◆ Vorliegender Text ◆
---
Nach § 116 Absatz 2 GO NRW in der zurzeit geltenden Fassung besteht der Gesamtabschluss aus 1. der Gesamtergebnisrechnung, 2. der Gesamtbilanz, 3. dem Gesamtanhang, 4. der Kapitalflussrechnung und 5. dem Eigenkapitalspiegel. Darüber hinaus hat die Gemeinde einen Gesamtlagebericht aufzustellen. Zum Zwecke der Aufstellung des Gesamtabschlusses sind nach § 116 Absatz 3 Satz 1 GO NRW die Jahresabschlüsse aller verselbständigten Aufgabenbereiche in öffentlich-rechtlicher oder privatrechtlicher Form mit dem Jahresabschluss der Gemeinde zu konsolidieren, sofern im Gesetz oder durch Rechtsverordnung nicht anderes bestimmt ist.

 

Nach § 2 Absatz 1 Satz 1 des Gesetzes zur Einführung des Neuen Kommunalen Finanzmanagements für Gemeinden im Land Nordrhein-Westfalen (NKF Einführungsgesetz NRW - NKFEG NRW) vom 16. November 2004 hatten Gemeinden und Gemeindeverbände spätestens zum Stichtag 31. Dezember 2010 den ersten Gesamtabschluss nach § 116 der Gemeindeordnung aufzustellen.

 

Für die Stadt Sassenberg sind bislang die Gesamtabschlüsse für die Haushaltsjahre 2010 bis 2017 aufgestellt und bis zum Gesamtabschluss für das Haushaltsjahr 2016 durch den Rat bestätigt worden. Die Aufstellung von Gesamtabschlüssen bindet nicht unerhebliche Personalkapazitäten und verursacht damit auch nicht unerhebliche Kosten. Hierbei sind ergänzend zu den intern anfallenden Kosten auch die Kosten für die externe Prüfung der Gesamtabschlüsse zu berücksichtigen. Für die Stadt Sassenberg wurde verwaltungsseitig seit jeher nur ein sehr eingeschränkter Nutzen der Gesamtabschlusserstellung durch die nur geringe zusätzliche Aussagekraft der Gesamtabschlüsse und die kaum gegebene Relevanz insbesondere für Steuerungszwecke gesehen.
---
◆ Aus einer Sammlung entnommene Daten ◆
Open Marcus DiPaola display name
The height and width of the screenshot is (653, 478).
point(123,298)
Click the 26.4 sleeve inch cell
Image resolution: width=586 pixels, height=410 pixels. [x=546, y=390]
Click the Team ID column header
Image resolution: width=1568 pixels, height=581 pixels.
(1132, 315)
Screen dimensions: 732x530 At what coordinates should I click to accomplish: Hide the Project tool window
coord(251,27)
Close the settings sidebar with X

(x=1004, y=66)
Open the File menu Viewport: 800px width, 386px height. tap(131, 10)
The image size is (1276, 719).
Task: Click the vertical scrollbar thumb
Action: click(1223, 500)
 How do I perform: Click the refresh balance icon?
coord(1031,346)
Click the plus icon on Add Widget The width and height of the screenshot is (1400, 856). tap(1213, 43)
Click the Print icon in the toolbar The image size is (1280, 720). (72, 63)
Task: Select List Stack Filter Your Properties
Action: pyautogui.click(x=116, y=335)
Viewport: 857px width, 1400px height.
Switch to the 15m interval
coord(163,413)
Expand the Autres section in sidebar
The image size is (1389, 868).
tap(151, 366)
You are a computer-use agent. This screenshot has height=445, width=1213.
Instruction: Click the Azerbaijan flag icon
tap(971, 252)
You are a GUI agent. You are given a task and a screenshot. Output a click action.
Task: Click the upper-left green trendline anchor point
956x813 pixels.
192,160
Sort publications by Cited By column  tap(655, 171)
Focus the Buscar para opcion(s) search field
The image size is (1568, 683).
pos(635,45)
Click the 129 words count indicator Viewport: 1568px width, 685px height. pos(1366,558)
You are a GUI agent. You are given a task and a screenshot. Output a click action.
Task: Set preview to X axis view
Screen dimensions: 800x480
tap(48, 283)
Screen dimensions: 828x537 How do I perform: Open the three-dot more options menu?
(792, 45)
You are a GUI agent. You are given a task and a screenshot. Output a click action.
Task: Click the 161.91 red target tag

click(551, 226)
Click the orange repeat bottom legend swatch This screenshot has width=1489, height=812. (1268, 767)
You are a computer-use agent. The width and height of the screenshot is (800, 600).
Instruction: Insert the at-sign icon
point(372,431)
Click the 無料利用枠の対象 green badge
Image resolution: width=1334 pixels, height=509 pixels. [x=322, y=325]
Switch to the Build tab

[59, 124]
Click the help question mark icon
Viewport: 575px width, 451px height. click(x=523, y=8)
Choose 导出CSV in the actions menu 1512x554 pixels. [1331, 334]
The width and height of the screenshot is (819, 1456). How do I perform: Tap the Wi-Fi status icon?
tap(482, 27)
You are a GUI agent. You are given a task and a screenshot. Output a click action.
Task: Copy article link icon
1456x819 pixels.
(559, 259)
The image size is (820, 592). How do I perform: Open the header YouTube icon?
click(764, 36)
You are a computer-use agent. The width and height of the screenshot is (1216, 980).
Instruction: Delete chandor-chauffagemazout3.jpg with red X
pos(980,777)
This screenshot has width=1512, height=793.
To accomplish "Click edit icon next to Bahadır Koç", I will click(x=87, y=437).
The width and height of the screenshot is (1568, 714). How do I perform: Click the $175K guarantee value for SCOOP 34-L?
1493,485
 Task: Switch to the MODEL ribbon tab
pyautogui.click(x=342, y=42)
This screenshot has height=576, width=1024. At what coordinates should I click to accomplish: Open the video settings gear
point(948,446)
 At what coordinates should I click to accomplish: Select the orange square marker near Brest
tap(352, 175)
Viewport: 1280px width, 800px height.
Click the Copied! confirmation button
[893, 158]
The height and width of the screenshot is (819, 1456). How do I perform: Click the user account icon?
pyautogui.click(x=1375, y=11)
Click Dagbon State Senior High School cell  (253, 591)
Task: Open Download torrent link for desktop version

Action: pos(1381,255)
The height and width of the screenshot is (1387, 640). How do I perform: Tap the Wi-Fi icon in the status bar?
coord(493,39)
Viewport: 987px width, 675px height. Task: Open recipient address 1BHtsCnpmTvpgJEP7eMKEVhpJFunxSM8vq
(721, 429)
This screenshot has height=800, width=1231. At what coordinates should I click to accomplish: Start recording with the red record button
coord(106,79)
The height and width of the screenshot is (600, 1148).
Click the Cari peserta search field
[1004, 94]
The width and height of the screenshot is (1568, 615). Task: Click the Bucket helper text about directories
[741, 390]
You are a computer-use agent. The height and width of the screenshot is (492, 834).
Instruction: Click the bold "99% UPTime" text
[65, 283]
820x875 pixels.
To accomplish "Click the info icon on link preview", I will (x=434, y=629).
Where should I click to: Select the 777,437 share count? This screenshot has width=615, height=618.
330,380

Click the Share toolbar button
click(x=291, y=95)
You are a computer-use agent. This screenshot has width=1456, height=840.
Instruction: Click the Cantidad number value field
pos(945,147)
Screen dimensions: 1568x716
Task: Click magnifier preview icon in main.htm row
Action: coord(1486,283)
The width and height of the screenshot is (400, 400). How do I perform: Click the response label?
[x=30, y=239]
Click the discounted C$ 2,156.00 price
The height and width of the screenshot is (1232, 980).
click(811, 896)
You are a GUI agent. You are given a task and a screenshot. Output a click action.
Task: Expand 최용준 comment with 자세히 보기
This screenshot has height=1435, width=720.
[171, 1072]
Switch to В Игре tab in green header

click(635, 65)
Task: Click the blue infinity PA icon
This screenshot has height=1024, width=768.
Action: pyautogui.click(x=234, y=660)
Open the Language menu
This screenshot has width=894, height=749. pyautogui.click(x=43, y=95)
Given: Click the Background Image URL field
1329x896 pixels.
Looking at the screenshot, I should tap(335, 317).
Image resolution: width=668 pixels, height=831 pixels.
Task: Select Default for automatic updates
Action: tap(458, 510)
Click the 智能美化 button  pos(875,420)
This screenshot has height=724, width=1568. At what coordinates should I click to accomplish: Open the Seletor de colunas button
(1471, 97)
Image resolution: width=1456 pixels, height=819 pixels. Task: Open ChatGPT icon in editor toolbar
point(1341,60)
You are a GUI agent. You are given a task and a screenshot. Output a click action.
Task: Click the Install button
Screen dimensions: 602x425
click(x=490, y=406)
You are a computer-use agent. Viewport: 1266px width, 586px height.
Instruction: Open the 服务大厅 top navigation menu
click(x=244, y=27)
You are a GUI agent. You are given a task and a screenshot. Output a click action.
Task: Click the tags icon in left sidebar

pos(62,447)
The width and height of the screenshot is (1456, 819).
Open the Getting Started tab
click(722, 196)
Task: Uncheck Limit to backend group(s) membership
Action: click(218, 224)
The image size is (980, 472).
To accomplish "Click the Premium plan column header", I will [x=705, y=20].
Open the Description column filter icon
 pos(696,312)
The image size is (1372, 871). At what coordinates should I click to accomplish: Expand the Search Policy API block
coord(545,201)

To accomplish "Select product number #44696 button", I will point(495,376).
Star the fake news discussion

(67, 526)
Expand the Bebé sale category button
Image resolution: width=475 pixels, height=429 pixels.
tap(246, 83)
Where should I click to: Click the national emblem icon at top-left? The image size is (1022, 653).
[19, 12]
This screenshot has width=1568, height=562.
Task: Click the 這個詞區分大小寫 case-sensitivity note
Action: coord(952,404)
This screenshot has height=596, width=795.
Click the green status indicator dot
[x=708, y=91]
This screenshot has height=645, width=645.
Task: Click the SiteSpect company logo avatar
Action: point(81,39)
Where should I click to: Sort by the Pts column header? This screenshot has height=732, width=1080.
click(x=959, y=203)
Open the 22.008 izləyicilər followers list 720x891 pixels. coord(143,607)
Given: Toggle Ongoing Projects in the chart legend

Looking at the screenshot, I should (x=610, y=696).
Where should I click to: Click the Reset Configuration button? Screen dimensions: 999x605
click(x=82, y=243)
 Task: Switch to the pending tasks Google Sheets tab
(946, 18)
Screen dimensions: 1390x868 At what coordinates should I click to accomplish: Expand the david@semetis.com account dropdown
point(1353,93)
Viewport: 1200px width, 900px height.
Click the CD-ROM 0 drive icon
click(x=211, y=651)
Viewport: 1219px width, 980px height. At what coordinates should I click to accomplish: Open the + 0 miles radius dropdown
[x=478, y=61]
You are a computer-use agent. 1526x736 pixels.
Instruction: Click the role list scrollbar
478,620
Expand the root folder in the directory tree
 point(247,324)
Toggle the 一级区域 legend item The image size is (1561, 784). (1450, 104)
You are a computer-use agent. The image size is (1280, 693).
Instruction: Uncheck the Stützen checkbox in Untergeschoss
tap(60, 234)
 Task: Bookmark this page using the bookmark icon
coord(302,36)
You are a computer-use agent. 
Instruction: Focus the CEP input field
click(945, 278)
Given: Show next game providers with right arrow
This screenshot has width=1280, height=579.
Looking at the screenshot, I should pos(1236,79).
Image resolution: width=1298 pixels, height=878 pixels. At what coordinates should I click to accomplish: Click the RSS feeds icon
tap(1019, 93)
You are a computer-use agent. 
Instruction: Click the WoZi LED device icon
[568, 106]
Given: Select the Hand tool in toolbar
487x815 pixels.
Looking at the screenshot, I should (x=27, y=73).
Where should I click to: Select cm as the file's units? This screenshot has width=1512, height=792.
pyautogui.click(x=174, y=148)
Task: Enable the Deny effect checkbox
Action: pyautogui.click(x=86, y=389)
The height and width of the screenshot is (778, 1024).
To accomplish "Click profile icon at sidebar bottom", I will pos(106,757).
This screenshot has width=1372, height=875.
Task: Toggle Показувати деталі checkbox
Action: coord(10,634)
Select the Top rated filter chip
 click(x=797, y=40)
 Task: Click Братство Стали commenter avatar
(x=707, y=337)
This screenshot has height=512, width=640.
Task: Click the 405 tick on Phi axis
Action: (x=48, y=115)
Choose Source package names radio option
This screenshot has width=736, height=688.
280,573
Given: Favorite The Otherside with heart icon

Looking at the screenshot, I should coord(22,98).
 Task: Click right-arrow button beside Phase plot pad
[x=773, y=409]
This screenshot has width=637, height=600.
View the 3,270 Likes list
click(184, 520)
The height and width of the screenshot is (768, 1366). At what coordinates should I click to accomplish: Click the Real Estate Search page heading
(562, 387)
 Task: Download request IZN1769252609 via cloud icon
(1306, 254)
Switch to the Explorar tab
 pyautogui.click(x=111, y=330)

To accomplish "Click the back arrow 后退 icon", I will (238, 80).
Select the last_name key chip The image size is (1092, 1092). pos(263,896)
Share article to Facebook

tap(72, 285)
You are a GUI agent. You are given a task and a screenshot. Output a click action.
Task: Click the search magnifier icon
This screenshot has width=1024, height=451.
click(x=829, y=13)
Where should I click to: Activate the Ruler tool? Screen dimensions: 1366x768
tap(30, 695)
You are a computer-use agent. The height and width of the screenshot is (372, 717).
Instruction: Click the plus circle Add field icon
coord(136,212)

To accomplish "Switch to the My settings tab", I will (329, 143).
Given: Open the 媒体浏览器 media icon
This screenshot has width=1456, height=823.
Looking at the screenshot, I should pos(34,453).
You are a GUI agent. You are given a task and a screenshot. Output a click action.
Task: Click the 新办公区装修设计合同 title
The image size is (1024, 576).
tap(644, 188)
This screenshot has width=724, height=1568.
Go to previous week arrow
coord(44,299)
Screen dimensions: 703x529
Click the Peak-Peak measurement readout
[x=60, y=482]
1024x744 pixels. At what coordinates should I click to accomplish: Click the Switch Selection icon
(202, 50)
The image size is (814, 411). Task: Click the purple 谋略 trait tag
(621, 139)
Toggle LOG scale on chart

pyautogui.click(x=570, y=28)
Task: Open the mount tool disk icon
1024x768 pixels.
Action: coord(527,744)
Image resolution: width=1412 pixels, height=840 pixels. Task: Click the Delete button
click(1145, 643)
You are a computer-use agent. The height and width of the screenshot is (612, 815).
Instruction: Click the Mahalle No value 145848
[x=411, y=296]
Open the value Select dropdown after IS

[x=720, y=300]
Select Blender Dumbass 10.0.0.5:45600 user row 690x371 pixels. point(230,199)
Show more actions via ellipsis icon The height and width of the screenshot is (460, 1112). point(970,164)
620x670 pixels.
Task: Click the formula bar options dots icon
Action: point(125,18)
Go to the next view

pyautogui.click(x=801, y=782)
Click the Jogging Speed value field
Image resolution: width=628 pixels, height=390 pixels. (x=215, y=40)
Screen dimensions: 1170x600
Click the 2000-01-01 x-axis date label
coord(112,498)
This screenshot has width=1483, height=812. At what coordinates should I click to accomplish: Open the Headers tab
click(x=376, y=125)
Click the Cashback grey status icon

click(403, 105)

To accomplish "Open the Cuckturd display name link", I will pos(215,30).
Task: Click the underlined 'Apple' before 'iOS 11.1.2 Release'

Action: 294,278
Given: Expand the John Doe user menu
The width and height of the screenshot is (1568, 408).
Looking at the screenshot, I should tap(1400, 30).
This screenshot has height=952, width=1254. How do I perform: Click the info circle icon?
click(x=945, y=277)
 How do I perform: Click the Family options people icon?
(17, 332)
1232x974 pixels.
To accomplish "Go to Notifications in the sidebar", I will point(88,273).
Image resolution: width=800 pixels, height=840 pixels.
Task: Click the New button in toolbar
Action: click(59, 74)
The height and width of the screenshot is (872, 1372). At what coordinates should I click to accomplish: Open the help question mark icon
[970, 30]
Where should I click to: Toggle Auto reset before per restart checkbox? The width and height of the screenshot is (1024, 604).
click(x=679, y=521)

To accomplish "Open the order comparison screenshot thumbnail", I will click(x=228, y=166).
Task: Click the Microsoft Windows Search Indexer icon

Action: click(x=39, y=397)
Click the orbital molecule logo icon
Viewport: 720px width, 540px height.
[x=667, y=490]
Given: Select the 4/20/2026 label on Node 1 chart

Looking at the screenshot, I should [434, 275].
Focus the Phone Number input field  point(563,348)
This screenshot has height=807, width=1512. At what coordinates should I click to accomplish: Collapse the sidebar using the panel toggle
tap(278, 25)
---
◆ Zu erledigende Aufgaben ◆
1 – Bis zu welchem Stichtag mussten Gemeinden und Gemeindeverbände laut dem Text zum Gesamtabschluss ihren ersten Gesamtabschluss aufstellen?
2 – Gib aus der Auflistung die Zeilen unverändert wieder, beginnend mit der Zeile, die "Select the Top rated filter chip" enthält, bis einschließlich der Zeile, die "tap(72, 285)" enthält.

◆ Antwortliste ◆
1 – Spätestens zum Stichtag 31. Dezember 2010.

2 –
Select the Top rated filter chip
 click(x=797, y=40)
 Task: Click Братство Стали commenter avatar
(x=707, y=337)
This screenshot has height=512, width=640.
Task: Click the 405 tick on Phi axis
Action: (x=48, y=115)
Choose Source package names radio option
This screenshot has width=736, height=688.
280,573
Given: Favorite The Otherside with heart icon

Looking at the screenshot, I should coord(22,98).
 Task: Click right-arrow button beside Phase plot pad
[x=773, y=409]
This screenshot has width=637, height=600.
View the 3,270 Likes list
click(184, 520)
The height and width of the screenshot is (768, 1366). At what coordinates should I click to accomplish: Click the Real Estate Search page heading
(562, 387)
 Task: Download request IZN1769252609 via cloud icon
(1306, 254)
Switch to the Explorar tab
 pyautogui.click(x=111, y=330)

To accomplish "Click the back arrow 后退 icon", I will (238, 80).
Select the last_name key chip The image size is (1092, 1092). pos(263,896)
Share article to Facebook

tap(72, 285)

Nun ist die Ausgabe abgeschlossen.